Covid 19, interferone può proteggere dal virus: lo conferma studio dell'Iss
La stessa sostanza rilasciata nelle fasi iniziali della malattia potrebbe bloccarne la progressione
Covid-19, una ricerca dell'Istituto Superiore di Sanità conferma che l'interferone di tipo I può bloccare la progressione della malattia
Dall'Italia potrebbe arrivare una nuova arma nella lotta al Covid-19. L'interferone (IFN) di tipo I, rilasciato dalle cellule dendritiche plasmacitoidi (pDc) agli inizi dell'infezione da Coronavirus, pare susciti nell'organismo una risposta immunitaria tale da bloccare la progressione della malattia. La scoperta arriva dal lavoro congiunto di un team di ricercatori (Universita' San Raffaele di Milano, Policlinico di Tor Vergata, Universita' di Padova, Metabolic Fitness Association) coordinati dall'Istituto Superiore di Sanita' (ISS). Lo studio pubblicato su Plos Pathogens, analizza proprio i meccanismi delle risposte immunitarie innate nella patogenesi della Covid-19.
"Abbiamo studiato l'interazione precoce tra SARS-CoV-2 e le cellule del sistema immunitario in un modello sperimentale in vitro basato sulle cellule del sangue periferico umano - spiega Eliana Coccia dell'ISS, a capo dell'indagine - e abbiamo visto che anche in assenza di una replicazione virale produttiva, il virus promuove un importante rilascio di Ifn di tipo I e III e di citochine e chemochine infiammatorie (ovvero molecole che agiscono come mediatori dell'immunita' naturale e della risposta infiammatoria), note per contribuire alla tempesta di citochine osservata nella Covid-19".
Covid-19 e interferone: "Potrebbe portare a nuove terapie per la fase iniziale della malattia"
"E' stato interessante osservare che l'Ifn di tipo I, rilasciato dalle pDC, è in grado di stimolare la risposta antivirale nelle cellule epiteliali polmonari infette", aggiunge Coccia. A partire da queste evidenze in vitro, i ricercatori hanno caratterizzato il fenotipo delle pDC e l'equilibrio tra citochine antivirali e citochine pro-infiammatorie dei pazienti Covid-19 in base alla gravità della malattia. Hanno quindi osservato che l'espressione del marcatore PD-L1 sulla superficie delle pDC, così come la loro frequenza nel sangue periferico, presenta delle differenze se il paziente e' asintomatico o se manifesta una sintomatologia grave. "I soggetti asintomatici - va avanti Nicola Clementi dell'Università Vita-Salute San Raffaele - hanno in circolo pDC che rilasciano gli IFN di tipo I e questo dato si combina perfettamente con livelli sierici molto elevati di questi fattori e con l'induzione di geni anti-virali stimolati dallo stesso IFN. Al contrario, i pazienti ospedalizzati con Covid-19 grave mostrano una frequenza molto bassa di pDC circolanti con un fenotipo infiammatorio e alti livelli di chemochine e citochine pro-infiammatorie nel siero".

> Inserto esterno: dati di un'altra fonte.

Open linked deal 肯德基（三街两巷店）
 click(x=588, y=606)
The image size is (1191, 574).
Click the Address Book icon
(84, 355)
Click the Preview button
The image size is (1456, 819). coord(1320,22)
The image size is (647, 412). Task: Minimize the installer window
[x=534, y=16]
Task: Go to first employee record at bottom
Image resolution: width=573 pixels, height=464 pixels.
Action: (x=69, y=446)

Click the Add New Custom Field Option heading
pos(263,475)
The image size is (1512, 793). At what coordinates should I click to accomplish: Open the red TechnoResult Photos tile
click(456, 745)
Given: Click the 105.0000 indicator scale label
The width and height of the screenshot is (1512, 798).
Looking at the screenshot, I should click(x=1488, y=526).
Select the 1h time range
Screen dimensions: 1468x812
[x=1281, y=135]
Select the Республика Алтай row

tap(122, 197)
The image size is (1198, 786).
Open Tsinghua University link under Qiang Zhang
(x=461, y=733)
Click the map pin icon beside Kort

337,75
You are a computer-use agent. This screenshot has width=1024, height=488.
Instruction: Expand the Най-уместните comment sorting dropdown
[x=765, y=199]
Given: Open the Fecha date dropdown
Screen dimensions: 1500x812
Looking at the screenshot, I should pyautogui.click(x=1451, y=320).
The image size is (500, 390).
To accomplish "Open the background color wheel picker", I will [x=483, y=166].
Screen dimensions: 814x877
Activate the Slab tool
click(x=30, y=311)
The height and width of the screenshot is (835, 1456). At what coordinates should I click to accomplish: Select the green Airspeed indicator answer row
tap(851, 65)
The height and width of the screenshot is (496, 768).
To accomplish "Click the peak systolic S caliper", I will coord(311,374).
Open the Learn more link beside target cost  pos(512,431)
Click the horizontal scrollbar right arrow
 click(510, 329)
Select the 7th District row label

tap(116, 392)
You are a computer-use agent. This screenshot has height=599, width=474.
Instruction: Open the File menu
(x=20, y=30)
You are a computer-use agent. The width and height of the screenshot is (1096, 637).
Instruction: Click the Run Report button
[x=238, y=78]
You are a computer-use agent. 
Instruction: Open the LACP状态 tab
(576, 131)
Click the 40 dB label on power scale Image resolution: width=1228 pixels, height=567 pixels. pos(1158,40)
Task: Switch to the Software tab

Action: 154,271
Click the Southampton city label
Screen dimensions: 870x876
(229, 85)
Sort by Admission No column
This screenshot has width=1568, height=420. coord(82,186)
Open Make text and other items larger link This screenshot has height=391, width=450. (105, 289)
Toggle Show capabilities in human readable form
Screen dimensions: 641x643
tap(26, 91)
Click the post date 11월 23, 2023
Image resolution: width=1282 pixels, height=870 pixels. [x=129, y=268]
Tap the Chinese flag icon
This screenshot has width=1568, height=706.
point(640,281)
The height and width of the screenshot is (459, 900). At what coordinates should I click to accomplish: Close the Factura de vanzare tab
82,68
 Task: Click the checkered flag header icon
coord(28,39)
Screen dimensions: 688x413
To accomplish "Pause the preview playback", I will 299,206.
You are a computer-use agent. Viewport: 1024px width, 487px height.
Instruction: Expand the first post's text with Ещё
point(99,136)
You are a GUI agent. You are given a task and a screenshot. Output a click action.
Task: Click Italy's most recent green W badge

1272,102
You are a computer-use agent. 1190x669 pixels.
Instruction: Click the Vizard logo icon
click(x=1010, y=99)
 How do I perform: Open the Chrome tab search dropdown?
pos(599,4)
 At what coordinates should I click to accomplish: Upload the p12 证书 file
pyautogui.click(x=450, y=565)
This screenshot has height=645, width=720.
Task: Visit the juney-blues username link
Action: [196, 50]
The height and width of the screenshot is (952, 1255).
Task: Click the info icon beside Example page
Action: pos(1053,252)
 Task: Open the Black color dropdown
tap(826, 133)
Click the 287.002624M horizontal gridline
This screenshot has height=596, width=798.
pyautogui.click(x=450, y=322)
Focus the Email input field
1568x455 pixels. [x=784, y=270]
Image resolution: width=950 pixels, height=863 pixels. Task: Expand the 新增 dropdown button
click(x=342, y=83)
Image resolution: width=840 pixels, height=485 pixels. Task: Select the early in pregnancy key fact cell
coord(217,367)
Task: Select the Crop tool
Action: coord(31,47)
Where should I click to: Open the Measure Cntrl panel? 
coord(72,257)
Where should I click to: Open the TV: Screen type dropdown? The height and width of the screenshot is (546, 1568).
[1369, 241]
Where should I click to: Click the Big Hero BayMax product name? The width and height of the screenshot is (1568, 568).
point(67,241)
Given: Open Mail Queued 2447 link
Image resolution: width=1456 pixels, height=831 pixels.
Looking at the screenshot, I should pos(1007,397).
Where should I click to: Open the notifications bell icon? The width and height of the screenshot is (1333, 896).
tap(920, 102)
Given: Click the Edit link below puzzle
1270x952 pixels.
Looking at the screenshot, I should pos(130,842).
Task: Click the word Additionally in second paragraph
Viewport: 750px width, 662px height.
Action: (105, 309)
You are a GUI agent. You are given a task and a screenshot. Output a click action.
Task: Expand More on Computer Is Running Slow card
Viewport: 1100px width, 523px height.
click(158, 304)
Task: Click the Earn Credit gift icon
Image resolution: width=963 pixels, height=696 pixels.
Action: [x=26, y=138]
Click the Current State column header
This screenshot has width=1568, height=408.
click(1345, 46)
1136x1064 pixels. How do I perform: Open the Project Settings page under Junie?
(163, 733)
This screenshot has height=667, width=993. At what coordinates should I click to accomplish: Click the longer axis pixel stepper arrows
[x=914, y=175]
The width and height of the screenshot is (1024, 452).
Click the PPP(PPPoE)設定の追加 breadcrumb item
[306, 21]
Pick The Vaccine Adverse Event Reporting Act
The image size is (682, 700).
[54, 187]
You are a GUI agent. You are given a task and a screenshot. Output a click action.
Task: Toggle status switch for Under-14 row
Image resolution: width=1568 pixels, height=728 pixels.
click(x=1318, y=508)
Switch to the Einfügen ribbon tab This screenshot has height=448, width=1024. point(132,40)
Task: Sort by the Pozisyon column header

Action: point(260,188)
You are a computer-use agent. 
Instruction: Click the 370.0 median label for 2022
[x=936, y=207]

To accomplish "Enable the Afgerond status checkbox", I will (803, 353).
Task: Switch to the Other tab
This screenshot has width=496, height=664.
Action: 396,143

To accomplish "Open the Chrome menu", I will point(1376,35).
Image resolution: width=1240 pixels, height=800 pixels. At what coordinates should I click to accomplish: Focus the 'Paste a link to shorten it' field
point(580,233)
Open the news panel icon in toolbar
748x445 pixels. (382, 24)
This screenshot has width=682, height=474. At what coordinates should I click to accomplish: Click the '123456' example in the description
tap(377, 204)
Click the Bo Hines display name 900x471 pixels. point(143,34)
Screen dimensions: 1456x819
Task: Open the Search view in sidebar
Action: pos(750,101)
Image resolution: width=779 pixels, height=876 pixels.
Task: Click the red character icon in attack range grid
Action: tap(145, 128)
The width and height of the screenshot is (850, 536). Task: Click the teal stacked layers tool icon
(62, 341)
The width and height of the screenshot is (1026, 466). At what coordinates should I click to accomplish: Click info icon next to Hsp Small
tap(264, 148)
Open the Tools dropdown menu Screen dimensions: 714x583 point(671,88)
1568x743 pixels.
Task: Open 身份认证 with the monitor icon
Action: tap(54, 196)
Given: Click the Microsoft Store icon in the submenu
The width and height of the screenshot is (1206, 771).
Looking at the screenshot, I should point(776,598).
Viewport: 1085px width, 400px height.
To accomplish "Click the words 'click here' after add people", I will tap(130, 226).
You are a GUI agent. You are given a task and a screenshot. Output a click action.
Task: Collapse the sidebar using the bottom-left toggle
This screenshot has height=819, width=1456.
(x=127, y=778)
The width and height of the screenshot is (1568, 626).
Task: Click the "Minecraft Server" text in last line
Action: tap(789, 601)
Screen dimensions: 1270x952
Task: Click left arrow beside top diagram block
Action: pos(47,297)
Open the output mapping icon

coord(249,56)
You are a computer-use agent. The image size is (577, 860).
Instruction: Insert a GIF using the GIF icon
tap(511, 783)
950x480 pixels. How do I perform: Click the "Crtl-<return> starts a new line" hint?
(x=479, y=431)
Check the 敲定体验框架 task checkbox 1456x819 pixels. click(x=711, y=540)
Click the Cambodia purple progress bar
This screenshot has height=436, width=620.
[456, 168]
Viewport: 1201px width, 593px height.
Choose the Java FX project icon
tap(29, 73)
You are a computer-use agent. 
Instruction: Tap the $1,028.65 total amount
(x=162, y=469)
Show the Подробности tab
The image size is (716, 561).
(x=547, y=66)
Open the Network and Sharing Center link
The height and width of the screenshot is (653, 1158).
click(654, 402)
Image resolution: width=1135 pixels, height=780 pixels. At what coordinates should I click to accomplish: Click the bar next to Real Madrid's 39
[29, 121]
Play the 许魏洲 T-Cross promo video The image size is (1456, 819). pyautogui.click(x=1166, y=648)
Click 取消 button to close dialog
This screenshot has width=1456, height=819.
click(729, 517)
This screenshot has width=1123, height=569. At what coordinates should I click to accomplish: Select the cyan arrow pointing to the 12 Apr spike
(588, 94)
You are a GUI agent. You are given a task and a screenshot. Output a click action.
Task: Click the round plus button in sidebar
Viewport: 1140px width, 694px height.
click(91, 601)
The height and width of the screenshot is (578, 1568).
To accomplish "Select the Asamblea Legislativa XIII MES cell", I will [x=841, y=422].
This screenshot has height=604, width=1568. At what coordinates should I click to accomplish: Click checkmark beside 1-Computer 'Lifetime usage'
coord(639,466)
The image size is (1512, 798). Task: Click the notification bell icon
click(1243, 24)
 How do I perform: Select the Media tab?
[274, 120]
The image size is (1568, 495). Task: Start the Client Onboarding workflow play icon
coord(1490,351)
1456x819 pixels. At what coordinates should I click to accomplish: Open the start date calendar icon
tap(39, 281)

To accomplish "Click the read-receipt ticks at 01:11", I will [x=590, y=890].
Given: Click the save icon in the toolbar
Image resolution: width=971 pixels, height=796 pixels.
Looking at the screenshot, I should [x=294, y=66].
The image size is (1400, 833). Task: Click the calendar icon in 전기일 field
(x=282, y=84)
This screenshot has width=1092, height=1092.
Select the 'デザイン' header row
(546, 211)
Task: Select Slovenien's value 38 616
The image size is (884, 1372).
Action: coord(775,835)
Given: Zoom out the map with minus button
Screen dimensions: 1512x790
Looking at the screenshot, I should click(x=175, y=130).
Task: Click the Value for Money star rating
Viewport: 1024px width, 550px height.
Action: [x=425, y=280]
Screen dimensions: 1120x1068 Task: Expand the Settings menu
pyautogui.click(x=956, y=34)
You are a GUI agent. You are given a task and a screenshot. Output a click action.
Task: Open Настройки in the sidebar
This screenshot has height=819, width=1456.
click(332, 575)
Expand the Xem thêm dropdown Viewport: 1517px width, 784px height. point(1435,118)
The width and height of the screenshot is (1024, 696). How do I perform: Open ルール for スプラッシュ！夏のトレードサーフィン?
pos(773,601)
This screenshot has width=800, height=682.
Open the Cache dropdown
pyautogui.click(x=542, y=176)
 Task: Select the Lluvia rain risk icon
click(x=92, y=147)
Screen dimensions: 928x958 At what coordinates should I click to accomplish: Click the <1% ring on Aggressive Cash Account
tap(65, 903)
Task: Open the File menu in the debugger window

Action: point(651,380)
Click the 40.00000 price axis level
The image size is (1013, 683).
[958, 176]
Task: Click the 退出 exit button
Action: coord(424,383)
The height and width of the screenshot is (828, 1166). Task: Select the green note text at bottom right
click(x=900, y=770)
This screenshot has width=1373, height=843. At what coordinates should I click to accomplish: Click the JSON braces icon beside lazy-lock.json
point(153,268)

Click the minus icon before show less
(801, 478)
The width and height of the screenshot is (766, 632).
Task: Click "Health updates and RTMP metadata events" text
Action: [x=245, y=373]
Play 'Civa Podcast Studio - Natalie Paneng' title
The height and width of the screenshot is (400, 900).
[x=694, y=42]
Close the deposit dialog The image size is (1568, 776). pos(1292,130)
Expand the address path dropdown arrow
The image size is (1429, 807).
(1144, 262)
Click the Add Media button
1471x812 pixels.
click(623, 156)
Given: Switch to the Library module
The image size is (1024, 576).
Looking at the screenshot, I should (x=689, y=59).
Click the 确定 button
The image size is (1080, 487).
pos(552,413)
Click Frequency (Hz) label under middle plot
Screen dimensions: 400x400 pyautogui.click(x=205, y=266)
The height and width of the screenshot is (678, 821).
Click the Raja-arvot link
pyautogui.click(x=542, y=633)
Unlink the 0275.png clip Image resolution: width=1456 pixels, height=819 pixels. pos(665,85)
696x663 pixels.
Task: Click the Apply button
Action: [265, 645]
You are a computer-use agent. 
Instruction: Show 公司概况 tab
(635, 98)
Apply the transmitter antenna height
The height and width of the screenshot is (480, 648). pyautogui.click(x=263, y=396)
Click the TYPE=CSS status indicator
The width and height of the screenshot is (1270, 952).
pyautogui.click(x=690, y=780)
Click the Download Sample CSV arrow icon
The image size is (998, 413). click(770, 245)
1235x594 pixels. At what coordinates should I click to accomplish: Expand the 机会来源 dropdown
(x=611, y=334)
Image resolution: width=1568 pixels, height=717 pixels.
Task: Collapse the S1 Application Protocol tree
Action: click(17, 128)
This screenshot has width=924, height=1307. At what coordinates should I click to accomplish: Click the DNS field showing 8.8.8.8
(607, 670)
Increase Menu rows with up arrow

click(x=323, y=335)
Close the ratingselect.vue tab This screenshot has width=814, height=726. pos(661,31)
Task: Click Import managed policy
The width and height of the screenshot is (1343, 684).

"Il nostro studio - concludono gli autori - conferma il ruolo cruciale e protettivo nella malattia da Covid-19 dell'asse pDC/Ifn di tipo I, la cui maggiore comprensione puo' contribuire allo sviluppo di nuove strategie farmacologiche e/o di terapie volte a potenziare la risposta delle pDC fin dalle prime fasi dell'infezione da Sars-CoV-2". I risultati ottenuti in questo studio sono stati raggiunti grazie alla stretta collaborazione tra ricercatori e clinici come di seguito specificato: Dipartimento di Malattie Infettive, Istituto Superiore di Sanita' (Roma) Eliana M Coccia, Marilena P. Etna, Stefano Fiore, Daniela Ricci, Fabiana Rizzo, Martina Severa, Paola Stefanelli; Clinica di Malattie Infettive, Policlinico Tor Vergata (Roma) Massimo Andreoni, Marco Iannetta, Alessandra Lodi; Dipartimento di Medicina Molecolare, Universita' di Padova (Padova) Luisa Barzon, Alessandro Sinigaglia; Laboratorio di Microbiologia e Virologia, Universita' Vita-Salute San Raffaele (Milano); Massimo Clementi, Nicola Clementi, Elena Criscuolo, Roberta Diotti, Nicasio Mancini; Associazione Fitness Metabolica (Monterotondo) Stefano Balducci.